[Opening PROVIDED RECORDS section]

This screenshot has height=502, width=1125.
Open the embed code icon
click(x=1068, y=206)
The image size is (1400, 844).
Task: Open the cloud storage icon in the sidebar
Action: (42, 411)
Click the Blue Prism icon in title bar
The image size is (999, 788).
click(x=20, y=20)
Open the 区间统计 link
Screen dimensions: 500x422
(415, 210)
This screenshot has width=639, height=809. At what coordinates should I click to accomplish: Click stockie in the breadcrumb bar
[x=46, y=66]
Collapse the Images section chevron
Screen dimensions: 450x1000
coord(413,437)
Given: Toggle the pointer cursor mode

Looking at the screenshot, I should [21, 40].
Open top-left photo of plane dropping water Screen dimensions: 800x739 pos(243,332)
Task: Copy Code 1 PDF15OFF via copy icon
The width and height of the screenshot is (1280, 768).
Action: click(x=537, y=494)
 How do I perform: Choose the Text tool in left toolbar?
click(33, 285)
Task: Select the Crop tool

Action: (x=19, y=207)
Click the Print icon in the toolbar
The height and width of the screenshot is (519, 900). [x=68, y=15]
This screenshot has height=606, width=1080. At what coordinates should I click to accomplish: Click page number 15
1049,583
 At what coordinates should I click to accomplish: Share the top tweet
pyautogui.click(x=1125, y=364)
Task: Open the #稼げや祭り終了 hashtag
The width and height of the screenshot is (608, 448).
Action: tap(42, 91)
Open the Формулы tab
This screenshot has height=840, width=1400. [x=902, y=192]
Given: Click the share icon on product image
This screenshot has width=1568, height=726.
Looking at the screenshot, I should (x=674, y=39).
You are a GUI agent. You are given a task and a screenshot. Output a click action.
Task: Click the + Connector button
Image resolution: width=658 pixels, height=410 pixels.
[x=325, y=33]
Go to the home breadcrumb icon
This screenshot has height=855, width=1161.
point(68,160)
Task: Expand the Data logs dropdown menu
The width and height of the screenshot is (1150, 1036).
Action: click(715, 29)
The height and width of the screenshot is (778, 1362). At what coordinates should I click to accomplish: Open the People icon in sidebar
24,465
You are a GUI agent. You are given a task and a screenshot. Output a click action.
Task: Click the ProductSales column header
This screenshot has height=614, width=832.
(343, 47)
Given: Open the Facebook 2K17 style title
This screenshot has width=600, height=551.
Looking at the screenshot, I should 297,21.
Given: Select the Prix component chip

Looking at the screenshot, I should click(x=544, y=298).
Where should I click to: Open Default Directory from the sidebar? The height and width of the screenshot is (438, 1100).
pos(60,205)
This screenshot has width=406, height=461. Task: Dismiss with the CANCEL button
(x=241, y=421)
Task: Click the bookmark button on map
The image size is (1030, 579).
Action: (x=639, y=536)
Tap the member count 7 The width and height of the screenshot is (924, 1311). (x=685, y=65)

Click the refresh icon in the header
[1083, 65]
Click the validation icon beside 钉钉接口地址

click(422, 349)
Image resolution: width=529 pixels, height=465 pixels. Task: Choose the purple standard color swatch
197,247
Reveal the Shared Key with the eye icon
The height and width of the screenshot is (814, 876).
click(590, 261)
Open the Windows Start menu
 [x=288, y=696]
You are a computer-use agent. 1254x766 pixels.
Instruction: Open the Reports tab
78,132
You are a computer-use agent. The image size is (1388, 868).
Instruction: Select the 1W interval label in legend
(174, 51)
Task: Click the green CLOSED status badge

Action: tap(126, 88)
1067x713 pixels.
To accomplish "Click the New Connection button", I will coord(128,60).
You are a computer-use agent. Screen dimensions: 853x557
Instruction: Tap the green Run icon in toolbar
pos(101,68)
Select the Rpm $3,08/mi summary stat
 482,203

[Closing PROVIDED RECORDS section]

- _REQUIRED WORK_
Retype exactly the lines of the data above that fall between the line with "Image resolution: width=529" and the line with "You are a computer-use agent. Screen", inclusive, and add nothing.

- _WRITTEN SOLUTION_
Image resolution: width=529 pixels, height=465 pixels. Task: Choose the purple standard color swatch
197,247
Reveal the Shared Key with the eye icon
The height and width of the screenshot is (814, 876).
click(590, 261)
Open the Windows Start menu
 [x=288, y=696]
You are a computer-use agent. 1254x766 pixels.
Instruction: Open the Reports tab
78,132
You are a computer-use agent. The image size is (1388, 868).
Instruction: Select the 1W interval label in legend
(174, 51)
Task: Click the green CLOSED status badge

Action: tap(126, 88)
1067x713 pixels.
To accomplish "Click the New Connection button", I will coord(128,60).
You are a computer-use agent. Screen dimensions: 853x557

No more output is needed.